If yes, then Resolver::Choice reminds me of an Iterator a lot. Without getting into how all this works, I'd imagine returning an Iterator that yields which variable should take which value or stop, something along the lines of:

enum Choice {
 Substitute(Var, Term),
 Match,
}

pub trait Resolver {
    fn resolve(
        &mut self,
        goal_id: term_arena::TermId,
        goal_term: term_arena::AppTerm,
        context: &mut ResolveContext,
    ) -> impl Iterator<Item=Choice>;
}

If that doesn't make sense, I'm seeing a couple of less invasive rough edges with this API.

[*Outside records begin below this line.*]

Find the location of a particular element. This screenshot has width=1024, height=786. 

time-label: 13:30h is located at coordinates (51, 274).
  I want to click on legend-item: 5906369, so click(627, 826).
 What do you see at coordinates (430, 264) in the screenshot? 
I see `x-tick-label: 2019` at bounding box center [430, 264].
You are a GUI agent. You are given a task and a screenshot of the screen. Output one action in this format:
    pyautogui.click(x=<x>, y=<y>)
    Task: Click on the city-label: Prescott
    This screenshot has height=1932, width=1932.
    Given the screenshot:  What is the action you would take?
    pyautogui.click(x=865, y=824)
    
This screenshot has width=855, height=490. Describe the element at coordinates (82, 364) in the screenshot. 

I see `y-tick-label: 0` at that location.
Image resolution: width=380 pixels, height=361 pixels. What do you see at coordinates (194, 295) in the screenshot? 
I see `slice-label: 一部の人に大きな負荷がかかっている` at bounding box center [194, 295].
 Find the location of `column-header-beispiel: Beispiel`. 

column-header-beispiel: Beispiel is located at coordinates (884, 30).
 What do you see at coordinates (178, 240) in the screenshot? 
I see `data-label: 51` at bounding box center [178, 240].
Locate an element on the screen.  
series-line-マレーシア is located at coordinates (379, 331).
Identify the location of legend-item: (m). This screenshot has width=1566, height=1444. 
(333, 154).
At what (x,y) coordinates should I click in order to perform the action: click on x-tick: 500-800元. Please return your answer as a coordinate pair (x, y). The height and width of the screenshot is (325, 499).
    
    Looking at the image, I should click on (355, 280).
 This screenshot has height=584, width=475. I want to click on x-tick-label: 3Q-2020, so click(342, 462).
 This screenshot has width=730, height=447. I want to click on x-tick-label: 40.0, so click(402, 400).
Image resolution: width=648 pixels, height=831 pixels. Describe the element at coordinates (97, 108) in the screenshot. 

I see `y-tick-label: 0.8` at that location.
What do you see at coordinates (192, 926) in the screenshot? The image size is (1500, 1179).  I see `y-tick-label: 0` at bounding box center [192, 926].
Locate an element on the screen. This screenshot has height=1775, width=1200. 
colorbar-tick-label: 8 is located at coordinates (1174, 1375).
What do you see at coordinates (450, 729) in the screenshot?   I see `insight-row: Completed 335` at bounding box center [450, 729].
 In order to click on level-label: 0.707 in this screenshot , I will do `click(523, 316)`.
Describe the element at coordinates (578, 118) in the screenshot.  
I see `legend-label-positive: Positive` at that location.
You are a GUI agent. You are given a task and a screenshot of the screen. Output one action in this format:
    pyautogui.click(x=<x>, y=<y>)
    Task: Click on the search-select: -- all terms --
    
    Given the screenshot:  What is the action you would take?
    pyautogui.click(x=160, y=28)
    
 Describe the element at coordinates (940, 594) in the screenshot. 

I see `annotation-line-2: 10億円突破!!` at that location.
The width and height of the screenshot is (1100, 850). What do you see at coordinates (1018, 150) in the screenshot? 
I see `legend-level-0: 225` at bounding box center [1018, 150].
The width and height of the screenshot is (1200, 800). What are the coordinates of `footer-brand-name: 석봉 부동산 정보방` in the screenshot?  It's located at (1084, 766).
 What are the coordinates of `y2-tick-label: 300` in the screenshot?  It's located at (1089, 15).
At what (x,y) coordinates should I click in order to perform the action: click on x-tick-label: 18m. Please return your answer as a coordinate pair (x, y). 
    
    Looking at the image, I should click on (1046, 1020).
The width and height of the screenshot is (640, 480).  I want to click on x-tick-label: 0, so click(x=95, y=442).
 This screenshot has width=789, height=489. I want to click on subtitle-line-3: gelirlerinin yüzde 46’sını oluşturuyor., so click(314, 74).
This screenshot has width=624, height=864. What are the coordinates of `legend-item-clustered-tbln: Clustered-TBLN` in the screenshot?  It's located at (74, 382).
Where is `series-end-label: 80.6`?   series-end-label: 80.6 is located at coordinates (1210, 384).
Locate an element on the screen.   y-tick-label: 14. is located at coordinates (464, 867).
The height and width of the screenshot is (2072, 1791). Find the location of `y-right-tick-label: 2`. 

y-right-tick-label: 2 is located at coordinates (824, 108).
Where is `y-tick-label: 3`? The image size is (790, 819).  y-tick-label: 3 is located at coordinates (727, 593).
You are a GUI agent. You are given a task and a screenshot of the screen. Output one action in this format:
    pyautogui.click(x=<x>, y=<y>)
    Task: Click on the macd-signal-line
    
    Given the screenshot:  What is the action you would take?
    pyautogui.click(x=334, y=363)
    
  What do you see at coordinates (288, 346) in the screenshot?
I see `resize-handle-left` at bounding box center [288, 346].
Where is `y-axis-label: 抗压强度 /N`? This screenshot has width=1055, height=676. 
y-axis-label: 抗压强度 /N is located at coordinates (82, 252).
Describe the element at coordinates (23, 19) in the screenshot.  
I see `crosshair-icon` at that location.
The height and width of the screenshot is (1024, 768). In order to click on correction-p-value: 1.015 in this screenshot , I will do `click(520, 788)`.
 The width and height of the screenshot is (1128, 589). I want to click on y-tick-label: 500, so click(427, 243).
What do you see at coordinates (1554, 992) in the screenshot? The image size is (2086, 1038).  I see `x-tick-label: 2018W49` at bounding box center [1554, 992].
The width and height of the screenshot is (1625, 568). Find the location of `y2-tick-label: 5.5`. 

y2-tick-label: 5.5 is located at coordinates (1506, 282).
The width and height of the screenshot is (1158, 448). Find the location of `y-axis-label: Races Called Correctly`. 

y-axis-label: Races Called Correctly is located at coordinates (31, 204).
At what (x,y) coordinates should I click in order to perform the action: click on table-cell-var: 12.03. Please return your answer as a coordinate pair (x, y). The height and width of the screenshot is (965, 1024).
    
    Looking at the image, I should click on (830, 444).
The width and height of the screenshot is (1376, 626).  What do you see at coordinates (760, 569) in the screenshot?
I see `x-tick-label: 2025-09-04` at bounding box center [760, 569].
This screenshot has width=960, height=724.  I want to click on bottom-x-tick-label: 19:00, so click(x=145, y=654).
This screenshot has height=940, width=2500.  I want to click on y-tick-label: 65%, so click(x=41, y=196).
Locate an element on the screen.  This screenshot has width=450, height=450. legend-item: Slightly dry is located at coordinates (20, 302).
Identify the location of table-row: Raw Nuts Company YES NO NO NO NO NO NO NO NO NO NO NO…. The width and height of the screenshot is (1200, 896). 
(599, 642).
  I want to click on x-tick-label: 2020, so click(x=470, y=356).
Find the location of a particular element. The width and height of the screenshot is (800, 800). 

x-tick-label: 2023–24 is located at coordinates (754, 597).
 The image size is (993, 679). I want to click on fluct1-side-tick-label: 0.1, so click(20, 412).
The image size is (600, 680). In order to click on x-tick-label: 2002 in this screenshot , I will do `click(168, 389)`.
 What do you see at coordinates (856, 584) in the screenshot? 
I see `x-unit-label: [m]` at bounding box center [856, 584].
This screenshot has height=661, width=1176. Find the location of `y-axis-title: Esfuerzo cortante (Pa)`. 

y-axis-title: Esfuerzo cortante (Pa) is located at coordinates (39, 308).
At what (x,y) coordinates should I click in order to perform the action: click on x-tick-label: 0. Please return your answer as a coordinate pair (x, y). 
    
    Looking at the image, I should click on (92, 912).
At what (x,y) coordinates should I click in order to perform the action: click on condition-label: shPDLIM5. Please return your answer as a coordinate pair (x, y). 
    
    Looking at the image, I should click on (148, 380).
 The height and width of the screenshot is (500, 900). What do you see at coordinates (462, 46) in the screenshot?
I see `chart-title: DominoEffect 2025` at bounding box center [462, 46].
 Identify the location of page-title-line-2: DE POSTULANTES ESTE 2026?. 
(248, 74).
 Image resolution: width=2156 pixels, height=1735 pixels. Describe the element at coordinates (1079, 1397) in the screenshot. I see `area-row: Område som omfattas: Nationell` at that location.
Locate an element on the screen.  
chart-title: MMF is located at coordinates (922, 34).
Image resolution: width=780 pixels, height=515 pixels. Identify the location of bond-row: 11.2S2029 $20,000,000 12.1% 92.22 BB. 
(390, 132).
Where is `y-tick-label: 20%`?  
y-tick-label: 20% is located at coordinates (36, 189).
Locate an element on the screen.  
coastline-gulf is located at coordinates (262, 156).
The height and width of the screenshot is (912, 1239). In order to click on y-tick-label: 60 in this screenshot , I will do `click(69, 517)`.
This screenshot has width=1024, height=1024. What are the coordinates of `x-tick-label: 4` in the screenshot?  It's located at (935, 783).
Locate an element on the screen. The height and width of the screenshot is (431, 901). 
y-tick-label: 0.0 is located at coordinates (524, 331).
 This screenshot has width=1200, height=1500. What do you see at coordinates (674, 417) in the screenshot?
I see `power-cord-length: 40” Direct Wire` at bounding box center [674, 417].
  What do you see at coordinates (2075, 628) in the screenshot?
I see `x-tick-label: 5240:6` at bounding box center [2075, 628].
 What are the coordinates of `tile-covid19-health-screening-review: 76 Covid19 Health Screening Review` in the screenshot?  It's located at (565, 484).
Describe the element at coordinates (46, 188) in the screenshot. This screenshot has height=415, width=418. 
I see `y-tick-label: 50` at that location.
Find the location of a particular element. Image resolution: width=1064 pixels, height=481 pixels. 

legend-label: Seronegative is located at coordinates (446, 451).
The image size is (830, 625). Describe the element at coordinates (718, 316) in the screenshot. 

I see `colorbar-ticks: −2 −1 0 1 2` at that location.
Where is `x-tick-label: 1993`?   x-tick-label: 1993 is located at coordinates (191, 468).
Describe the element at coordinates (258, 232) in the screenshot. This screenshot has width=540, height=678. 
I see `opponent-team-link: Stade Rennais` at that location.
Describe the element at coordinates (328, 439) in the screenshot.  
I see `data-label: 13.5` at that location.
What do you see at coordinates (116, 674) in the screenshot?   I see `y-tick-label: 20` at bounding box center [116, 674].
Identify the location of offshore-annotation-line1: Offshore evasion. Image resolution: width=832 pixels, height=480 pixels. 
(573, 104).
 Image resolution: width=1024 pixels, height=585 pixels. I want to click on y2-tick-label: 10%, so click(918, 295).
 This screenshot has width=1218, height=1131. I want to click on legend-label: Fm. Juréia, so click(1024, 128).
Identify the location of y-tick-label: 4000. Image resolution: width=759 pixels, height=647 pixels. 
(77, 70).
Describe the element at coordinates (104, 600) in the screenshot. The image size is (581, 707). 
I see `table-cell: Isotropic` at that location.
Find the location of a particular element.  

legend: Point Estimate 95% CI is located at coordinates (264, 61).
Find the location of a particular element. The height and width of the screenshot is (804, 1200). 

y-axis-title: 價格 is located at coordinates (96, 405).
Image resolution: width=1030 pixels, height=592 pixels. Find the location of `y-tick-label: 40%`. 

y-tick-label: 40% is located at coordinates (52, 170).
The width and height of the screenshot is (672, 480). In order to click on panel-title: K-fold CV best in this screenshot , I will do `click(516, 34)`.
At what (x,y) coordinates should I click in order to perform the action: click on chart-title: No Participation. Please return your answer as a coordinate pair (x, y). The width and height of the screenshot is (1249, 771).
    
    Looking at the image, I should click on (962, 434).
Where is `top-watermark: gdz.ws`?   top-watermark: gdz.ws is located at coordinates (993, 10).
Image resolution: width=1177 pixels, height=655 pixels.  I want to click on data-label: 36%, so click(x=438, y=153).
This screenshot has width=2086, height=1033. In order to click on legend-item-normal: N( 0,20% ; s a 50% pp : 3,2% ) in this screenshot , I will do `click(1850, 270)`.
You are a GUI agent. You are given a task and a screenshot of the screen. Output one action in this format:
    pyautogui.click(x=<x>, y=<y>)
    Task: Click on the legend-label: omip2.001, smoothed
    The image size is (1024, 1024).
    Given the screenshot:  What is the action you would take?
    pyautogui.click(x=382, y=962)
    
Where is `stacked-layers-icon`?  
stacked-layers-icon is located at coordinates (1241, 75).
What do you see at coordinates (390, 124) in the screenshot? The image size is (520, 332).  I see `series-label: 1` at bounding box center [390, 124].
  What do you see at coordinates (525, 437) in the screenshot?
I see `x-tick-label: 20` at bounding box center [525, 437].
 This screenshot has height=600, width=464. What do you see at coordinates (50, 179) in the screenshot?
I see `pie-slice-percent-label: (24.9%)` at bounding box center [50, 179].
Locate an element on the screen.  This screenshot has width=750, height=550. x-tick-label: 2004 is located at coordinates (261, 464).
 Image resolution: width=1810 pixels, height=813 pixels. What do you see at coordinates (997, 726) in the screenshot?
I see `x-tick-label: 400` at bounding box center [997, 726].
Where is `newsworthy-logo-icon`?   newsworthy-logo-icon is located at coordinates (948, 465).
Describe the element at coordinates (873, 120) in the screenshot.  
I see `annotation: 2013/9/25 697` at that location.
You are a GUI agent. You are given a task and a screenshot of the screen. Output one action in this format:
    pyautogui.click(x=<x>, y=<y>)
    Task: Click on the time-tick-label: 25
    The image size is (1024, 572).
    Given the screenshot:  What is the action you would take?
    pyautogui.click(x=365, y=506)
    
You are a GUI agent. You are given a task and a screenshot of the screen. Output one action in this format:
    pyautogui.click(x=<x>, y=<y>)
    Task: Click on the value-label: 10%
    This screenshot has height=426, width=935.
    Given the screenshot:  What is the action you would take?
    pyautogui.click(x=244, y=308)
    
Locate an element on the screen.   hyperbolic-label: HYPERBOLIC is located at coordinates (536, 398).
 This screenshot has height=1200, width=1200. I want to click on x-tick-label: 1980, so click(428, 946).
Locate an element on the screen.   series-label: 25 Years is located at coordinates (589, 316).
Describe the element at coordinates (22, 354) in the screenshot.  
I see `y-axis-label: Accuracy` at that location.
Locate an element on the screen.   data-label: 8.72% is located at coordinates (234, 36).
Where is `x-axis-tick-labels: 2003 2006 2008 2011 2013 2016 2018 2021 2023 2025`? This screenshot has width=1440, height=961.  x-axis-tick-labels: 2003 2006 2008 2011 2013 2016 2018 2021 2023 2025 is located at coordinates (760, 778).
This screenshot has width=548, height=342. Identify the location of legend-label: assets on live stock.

One simple thing is that ::resume returns a bool where it could return another choice:

/// Returning None means nothing more can be resolved.
fn resume(
        &mut self,
        choice: Self::Choice,
        goal_id: term_arena::TermId,
        context: &mut ResolveContext,
    ) -> Option<Self::Choice>;

Another thing is that Resolver::resolve duplicates ::resume when it returns the first result (e.g. in RuleResolver). I think this could be avoided by calling ::resume first thing after each ::resolve.
When I tried it, it becomes clear that while the normal place to fail and stop resolution is ::resume, sometimes ::resolve already wants to fail immediately, so that would lead to some weird overlap of function.
I decided not to make a pull request from what I have without confirming that it's even desireable.


This all ultimately comes from the need to have a CLP/FD approximation :P Scryer Prolog has some downsides compared to Logru.